The performance of a Database Management System (DBMS) is decided by the system configurations and the workloads it needs to process. To achieve instance optimality [13], database administrators and end-users need to choose the optimal configurations and allocate the most appropriate resources in accordance with the workloads for each database instance. However, the high complexity of time-varying workloads makes it extremely challenging to find the optimal configuration, especially for a cloud DBMS that may have millions of database instances with diverse workloads. There is no one-size-fits-all configuration that works for all workloads since each workload has varying patterns on configuration and resource requirements. If a configuration cannot adapt to the dynamic changes of workloads, there could be a significant degradation in the overall performance of a DBMS unless a sophisticated administrator is continuously re-configuring the DBMS.
An ideal solution to address the above challenges is the autonomous or self-driving DBMSs (e.g., Oracle Autonomous Database [12], Peloton [14], NoisePage [15], and openGauss [7]) which are expected to automatically and constantly configure, tune, and optimize themselves in accordance with the workload changes without any intervention from human experts. Since the optimal configuration setting is very dependent on the workload characteristics, thus the first and key step for an autonomous DBMS is to predict the future workload based on the historical data. Firstly, the DBMS should be able to forecast when the workload will significantly change (i.e., workload shift), how many workloads will arrive (i.e., arrival rate), and what is the next query that a user will execute (i.e., next query) in the future. That predicted workload information enables an autonomous DBMS to decide when and how to re-configure itself in a predictive manner before the workload changes occur. Secondly, an autonomous DBMS also needs to predict the query performance by estimating some essential runtime metrics before execution, such as how long a query will take to complete (i.e, execution time) and how much resources will be consumed (i.e., resource utilization). Predicting the execution time and resource demand prior to execution is useful in many tasks, including admission control, query scheduling, progress monitoring, system sizing, and resource management [18].
In this tutorial, we will focus on 1) how to forecast the future workloads (e.g., workload shift detection, arrival rate prediction, and next query prediction), and 2) how to analyze the behaviors of the workloads (e.g., execution time prediction and resource usage estimation). We will provide a comprehensive overview and detailed introduction of the two topics, from state-of-the-art methods, real-world applications, to open problems and future directions.

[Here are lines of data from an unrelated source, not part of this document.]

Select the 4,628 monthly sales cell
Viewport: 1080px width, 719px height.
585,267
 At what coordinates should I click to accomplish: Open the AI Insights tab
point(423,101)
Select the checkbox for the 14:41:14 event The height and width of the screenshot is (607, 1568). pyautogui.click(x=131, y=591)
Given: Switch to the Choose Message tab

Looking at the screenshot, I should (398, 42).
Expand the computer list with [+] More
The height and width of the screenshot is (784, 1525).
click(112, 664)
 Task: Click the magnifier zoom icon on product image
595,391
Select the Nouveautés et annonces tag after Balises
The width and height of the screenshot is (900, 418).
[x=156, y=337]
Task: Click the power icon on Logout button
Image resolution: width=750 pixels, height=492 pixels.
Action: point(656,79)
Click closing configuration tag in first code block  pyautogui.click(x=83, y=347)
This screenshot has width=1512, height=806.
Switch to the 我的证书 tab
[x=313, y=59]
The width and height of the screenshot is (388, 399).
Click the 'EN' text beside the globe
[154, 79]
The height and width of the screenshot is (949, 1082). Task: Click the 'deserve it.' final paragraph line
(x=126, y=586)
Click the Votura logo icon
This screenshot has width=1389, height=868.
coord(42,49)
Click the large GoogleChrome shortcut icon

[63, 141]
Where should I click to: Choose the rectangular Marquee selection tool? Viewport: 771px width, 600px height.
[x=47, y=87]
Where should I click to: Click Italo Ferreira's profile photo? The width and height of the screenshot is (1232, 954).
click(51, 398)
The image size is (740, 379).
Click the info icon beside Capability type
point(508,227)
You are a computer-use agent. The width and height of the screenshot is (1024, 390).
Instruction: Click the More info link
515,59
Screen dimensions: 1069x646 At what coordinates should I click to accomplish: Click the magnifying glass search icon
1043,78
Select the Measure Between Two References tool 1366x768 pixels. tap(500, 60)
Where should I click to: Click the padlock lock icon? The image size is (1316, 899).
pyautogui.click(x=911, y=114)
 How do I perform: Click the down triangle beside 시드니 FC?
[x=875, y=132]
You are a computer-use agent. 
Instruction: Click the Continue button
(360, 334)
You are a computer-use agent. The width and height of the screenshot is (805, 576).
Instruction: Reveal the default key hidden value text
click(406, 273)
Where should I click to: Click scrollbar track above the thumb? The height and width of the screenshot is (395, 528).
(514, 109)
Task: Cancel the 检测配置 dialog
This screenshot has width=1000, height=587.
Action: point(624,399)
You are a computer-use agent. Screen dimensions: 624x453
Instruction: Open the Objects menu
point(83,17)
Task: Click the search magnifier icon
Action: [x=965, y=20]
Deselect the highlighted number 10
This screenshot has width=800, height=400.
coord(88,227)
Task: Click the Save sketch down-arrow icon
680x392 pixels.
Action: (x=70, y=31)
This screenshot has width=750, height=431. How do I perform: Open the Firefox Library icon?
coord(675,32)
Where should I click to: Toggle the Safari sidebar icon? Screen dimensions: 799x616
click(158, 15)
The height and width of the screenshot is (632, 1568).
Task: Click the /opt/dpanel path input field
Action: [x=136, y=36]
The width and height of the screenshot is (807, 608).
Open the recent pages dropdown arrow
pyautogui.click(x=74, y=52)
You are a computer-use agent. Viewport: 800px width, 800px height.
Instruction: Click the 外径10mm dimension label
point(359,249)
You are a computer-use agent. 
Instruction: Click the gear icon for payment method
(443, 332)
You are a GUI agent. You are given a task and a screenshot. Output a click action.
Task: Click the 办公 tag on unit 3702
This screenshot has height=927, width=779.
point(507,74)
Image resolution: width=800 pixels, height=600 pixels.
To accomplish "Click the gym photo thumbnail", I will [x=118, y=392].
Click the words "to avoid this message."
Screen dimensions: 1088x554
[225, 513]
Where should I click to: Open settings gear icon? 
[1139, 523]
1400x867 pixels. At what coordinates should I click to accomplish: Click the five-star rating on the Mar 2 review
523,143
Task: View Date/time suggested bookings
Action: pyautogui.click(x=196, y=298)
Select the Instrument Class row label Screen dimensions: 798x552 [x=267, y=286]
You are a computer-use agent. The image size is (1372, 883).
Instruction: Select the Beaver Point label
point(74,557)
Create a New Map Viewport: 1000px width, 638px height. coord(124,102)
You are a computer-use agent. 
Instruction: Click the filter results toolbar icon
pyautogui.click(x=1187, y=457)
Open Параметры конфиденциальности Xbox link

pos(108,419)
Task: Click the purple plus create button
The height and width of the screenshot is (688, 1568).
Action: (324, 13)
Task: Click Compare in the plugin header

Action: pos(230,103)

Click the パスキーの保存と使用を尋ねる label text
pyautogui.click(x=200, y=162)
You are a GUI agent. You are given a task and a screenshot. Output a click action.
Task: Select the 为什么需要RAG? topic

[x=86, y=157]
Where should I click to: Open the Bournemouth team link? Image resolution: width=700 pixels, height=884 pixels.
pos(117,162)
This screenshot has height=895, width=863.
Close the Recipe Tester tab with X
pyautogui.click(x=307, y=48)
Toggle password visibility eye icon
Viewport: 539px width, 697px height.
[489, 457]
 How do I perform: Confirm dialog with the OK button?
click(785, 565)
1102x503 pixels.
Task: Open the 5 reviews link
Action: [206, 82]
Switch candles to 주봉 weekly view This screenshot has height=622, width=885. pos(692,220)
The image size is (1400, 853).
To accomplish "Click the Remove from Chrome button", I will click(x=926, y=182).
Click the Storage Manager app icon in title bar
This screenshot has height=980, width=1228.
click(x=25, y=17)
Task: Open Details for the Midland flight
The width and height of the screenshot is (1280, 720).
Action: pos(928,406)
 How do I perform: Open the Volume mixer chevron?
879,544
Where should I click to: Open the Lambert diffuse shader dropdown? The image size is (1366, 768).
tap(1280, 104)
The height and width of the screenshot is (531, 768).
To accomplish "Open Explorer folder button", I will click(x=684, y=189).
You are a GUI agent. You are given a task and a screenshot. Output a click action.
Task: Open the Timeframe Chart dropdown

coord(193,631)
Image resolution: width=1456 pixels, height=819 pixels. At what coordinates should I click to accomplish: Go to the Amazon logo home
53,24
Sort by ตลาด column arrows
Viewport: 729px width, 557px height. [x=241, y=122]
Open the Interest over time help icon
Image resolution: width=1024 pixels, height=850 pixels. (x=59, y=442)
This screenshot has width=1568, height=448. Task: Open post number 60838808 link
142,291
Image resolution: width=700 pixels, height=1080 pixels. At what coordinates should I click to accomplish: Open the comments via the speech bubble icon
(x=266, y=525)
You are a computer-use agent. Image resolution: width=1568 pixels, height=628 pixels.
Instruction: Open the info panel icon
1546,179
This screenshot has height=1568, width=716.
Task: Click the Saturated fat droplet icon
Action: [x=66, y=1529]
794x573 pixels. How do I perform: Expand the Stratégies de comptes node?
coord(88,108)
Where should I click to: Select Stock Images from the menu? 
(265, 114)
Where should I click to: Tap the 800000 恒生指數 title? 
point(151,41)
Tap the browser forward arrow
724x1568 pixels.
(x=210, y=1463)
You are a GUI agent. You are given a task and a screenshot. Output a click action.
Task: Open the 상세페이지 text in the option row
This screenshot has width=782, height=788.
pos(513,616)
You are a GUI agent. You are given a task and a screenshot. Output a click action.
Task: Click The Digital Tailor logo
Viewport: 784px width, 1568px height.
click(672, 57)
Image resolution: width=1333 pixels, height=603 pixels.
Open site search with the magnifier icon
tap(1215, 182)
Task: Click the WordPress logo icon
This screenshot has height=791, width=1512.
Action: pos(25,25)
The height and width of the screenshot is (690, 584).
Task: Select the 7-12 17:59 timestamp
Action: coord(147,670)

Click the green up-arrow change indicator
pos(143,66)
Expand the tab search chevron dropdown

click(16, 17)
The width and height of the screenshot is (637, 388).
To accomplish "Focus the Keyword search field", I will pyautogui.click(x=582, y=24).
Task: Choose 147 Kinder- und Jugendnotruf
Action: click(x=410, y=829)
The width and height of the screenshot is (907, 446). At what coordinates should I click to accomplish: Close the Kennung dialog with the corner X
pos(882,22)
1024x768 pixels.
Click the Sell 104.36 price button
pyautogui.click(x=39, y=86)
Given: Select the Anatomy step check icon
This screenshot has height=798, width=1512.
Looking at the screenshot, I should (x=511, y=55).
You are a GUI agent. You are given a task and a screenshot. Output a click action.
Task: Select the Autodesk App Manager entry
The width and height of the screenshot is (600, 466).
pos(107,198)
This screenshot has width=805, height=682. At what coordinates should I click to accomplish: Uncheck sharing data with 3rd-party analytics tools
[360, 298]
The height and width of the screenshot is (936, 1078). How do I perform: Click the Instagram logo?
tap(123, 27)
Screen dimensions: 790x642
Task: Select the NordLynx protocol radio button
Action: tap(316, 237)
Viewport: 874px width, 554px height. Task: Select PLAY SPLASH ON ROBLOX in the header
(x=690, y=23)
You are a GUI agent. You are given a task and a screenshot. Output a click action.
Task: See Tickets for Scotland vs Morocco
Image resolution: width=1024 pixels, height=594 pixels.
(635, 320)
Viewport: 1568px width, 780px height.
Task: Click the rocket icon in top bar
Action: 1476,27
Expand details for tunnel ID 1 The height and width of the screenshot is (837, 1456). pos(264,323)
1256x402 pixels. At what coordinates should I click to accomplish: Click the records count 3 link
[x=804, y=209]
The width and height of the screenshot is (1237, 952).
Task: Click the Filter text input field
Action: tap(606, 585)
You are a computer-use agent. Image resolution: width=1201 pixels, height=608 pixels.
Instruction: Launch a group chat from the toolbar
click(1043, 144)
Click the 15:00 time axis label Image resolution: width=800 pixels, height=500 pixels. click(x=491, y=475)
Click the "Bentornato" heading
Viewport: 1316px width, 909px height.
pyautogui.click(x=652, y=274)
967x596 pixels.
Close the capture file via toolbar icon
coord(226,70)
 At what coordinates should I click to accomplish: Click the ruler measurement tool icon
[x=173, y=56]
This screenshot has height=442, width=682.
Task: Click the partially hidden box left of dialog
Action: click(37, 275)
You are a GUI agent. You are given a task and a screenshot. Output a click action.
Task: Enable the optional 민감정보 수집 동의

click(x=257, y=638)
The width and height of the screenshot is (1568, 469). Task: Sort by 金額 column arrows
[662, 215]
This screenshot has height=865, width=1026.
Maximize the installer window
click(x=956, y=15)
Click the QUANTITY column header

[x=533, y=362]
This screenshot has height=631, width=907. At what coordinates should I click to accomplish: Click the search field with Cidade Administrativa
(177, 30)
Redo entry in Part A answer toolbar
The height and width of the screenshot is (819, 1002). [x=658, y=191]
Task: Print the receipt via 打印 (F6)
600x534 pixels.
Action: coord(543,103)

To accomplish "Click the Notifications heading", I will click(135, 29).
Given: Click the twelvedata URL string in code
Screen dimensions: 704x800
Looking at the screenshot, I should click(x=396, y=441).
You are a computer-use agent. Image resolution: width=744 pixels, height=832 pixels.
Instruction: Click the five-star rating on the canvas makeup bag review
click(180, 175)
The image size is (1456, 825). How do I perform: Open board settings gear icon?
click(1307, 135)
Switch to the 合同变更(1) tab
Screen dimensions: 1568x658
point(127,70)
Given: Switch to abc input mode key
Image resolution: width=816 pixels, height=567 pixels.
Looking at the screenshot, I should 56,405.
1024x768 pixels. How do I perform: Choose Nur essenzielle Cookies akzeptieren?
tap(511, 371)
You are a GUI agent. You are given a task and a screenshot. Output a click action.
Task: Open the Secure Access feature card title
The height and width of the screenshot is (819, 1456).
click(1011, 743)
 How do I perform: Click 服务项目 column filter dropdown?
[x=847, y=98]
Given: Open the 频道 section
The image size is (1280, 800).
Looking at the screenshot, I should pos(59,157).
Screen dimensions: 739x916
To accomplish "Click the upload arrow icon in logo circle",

Specifically, we will not only discuss traditional methods, such as time-series analysis [3, 16], Markov modeling [4,5], analytical modeling [17,18], and experiment-driven methods [1], but also cover the state-of-the-art AI techniques, including machine learning [8], deep learning [10], reinforcement learning [11], and graph embedding [20]. Table 1 summarizes the major research topics that will be presented in this tutorial.
Workload Characteristics | Descriptions | Information | |
1 | Workload Shift | When the workloads will change | Time |
2 | Arrival Rate | How many workloads will arrive | Volume |
3 | Next Query | What will be the next query or transaction | Change |
4 | Execution Time | How long the workloads will take to run | Duration |
5 | Resource Usage | How many resources will be consumed | Resource |
Part I: Motivation and background (5 min)
Part II: Workload forecasting and performance prediction (70 min)
Part III: A Cases study of real-world applications (20 min)
Part IV: Open challenges and future directions (5 min)
Zhengtong Yan is a doctoral student at the University of Helsinki. His research topics include autonomous multi-model databases and cross-model query optimization.
Jiaheng Lu is a professor at the University of Helsinki. His main research interests lie in database systems specifically in the challenge of efficient data processing from real-life, massive data repositories and the Web. He has written four books on Hadoop and NoSQL databases, and more than 100 papers published in SIGMOD, VLDB, TODS, and TKDE, etc. He has given several tutorials on multi-model data management and autonomous databases in VLDB, CIKM, and EDBT conferences. He frequently serves as a PC member for conferences including SIGMOD, VLDB, ICDE, EDBT, CIKM, etc.
Qingsong Guo is a postdoctoral researcher at the University of Helsinki His research interests include multi-model databases and automatic management of big data with deep learning.
Gongsheng Yuan is a doctoral student at the University of Helsinki. His research topics lie in databases with quantum theory or reinforcement learning.
Calvin Sun is the Chief Database Architect at Huawei Cloud. He has 20+ years experience in developing several database systems, ranging from embedded database, large-scale distributed database, to cloud-native database.
Steven Yuan is the Director of Huawei Toronto Distributed Scheduling and Data Engine Lab. He leads an research team in big data and cloud domain, focusing on distributed scheduling and distributed database, from IaaS to PaaS.